Take a pill & relax....breathe deeply!!!! I think you're going a bit overboard....


----------



## catalytic (Jul 31, 2001)

*Re: What is a good winter tire? (vw'r'us)*

Pill taken. It's all good. Me and Pimpster are just having a friendly debate


----------



## MEIN_VW (Jul 29, 2000)

*Re: What is a good winter tire? (vw'r'us)*

quote:[HR][/HR]Forgot to mention that studded tires are illegal in Ontario![HR][/HR]​The Hakka 1's are studded but they don't come with studs here. The holes are in the tires to add the Eco-Stud system which of course would be illegal here. 
I got my Hakka 1's last winter at Newmarket Tire for about $130 each installed for 195/65-15.


----------



## Pimpster (Aug 12, 2001)

*Re: What is a good winter tire? (catalytic)*

Well catalytic it is obvious I can not point you in the right direction, I must be doing something wrong, I sold less then 2 million dollars in tires last year. If I studdied in your school I could more then likely break that 2 million mark this year, dang it! Get serious and think white(that is a quote from a movie, don't start flaming me), some people like to believe what the believe I prefer the truth, and playing odds you are the only advocator for the blizzaks everyone else rants and raves about the nokians, so your right I don't know what I am talking about. In future posts I will no longer humor your remarks so please try not to get a rise out of me, that is a little childish. I have better things to do with my time, not too sure about you.


----------



## Pimpster (Aug 12, 2001)

*Re: What is a good winter tire? (Pimpster)*

Oh yea one last thing, I have been in the tire business for over 10 years now and have never heard snow tires broke down the way you did(into 3 catagories), and trust me I have heard every snow tire pitch out there. So that is not an "industry standard" way of grading snows. Good day


----------



## vw'r'us (Mar 8, 2001)

*Re: What is a good winter tire? (Pimpster)*

Can you feel the love??? I can feel the love!!!


----------



## Kyokushin (Oct 20, 2001)

*Re: What is a good winter tire? (stebed)*

Michelin Guardex are the best. I have used them for two years now and they griup like hell in mud, rain, slush, snow, and ice. Hope this helps


----------



## Preppy (May 3, 2001)

*Re: What is a good winter tire? (stebed)*

Hakkapeliitta Q's are the only way to go...















Reasonable tread wear







Incredible Snow/Ice traction







Maintain winter abilities thru tread wear 


[Modified by Preppy, 9:29 AM 10-25-2001]


----------



## vw'r'us (Mar 8, 2001)

*Re: What is a good winter tire? (Preppy)*

If the Q's are so good, why are some tire dealers in Ontario refusing to sell them? Go with the Hakka 1 with studs or without.


----------



## MatchStick (Nov 16, 2000)

*Re: What is a good winter tire? (stebed)*

I've always found people who sell tires, a lot like people who sell cars, don't know that much about tires. Oh well...


----------



## Barabbus (Oct 24, 2001)

*Re: What is a good winter tire? (stebed)*

44" Super Swamper Boggers baby, paddle tires all the way.


----------



## vw'r'us (Mar 8, 2001)

*Re: What is a good winter tire? (MatchStick)*

I guess that's true if you buys tires at Walmart, Kmart, or PriceClub. The guys I've spoken to at dedicated tire stores are generally well-informed once you get past the B.S.


----------



## vwgolfer (Dec 27, 2000)

*Re: What is a good winter tire? (g-man_ae)*

quote:[HR][/HR]The November issue of *European Car* magazine has a good article on snow tires, covering


the workings and underlying technology of a winter tire
important points to consider in selecting, and driving on, winter tires
brief reviews (mostly speed ratings and sizes) of major manufacturers' winter tires, andsnow tire recommendations listed by automotive make.
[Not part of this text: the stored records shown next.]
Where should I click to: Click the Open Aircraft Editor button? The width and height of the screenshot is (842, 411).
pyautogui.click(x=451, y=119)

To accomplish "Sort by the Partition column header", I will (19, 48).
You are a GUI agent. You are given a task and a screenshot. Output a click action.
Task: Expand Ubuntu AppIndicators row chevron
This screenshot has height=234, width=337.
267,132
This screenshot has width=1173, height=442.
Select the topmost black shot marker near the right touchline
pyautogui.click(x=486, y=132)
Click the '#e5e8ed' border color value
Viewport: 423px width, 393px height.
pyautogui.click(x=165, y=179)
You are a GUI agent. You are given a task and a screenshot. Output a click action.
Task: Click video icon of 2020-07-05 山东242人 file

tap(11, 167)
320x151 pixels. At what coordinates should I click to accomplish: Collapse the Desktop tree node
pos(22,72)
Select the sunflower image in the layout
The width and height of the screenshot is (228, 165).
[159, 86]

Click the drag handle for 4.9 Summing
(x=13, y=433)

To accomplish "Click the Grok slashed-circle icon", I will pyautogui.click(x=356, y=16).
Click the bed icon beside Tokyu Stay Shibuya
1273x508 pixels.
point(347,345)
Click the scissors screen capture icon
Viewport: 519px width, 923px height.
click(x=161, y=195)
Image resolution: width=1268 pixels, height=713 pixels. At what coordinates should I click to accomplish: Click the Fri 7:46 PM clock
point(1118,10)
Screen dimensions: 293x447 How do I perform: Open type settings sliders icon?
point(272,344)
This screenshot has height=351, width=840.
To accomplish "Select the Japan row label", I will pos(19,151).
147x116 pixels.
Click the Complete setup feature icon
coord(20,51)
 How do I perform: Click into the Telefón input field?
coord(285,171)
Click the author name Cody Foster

And way in the back, in the classifieds section, I found an ad seeling Hakkapeliittas.
Hope this helps







[HR][/HR]​Some other things to consider are:
*Your Location:* Where you live has a huge impact on the sort of weather you get. Someone on the frigid, windswept plains of North Dakota probably has different winter tire needs than someone in southern Illinois. Do you live in a big city, a small town, or in a rural area? Someone out in the country, 40 miles from the nearest town has greatly different needs than someone who lives in downtown Minneapolis, and drives across town out of a heated underground garage.
*Your Car:* Someone with an Audi S4 will likely want different winter tires than someone driving a Vanagon. Wacky comparison, but you catch my drift (snow drift!







)


----------



## TBT-Syncro (Apr 28, 2001)

*Re: What is a good winter tire? (stebed)*

Lets be honest kids, if there was a magic answer out there everyone would use it. There is not a magic answer, there are just answers that work with specific questions. You guys should try a more practical arguement, like is smooth peanut butter better then crunchy....... hehe, have fun, it's why we're here.


----------



## scooter4343 (Jul 13, 2001)

*Re: What is a good winter tire? (g-man_ae)*

Hakkas are awesome. Had on my Altima for 3 winters, have ordered 'em for my new Jetta. Wouldn't go through a Minneapolis winter without 'em. (Nope, I don't sell tires . . . work for a TV station.)


----------



## BananaCo (Sep 16, 2001)

*Re: What is a good winter tire? (scooter4343)*

Just wondering, anybody here tried Dunlop wintersport M2s??
How are they?
I'm planning to get some...


----------



## catalytic (Jul 31, 2001)

*Re: What is a good winter tire? (g-man_ae)*

quote:[HR][/HR]... I like to ski, and thus plan to drive to snowy places like Big Bear and Tahoe. I figure the summer performance tires that I'd run in LA would be worthless in snow-covered mountains. Does this mean I have to change to winter tires before every ski trip, and back from them after every trip?
Thing is, a buddy from St. Louis told me that winter tires on warm pavement will wear out in about 500 miles. So what do I do, as I drive from warm, sunny LA to Tahoe? Start with summer tires, pack a set of winter tires, and change them half way?








I know these sound like stupid questions, but like I said, I have no winter driving experience whatsoever.[HR][/HR]​Ah, yes. I see your problem. Carrying both summer and winter tires on a trip and changing them in mid-trip is something that the most hardcore, anal driving enthusiast would do. It's just not practical or convenient, though. I would recommend that you put your snows on separate rims, invest in a good torque wrench, and swap your tires before and after every trip. But even that may be too much trouble for some people, so I offer two solutions below.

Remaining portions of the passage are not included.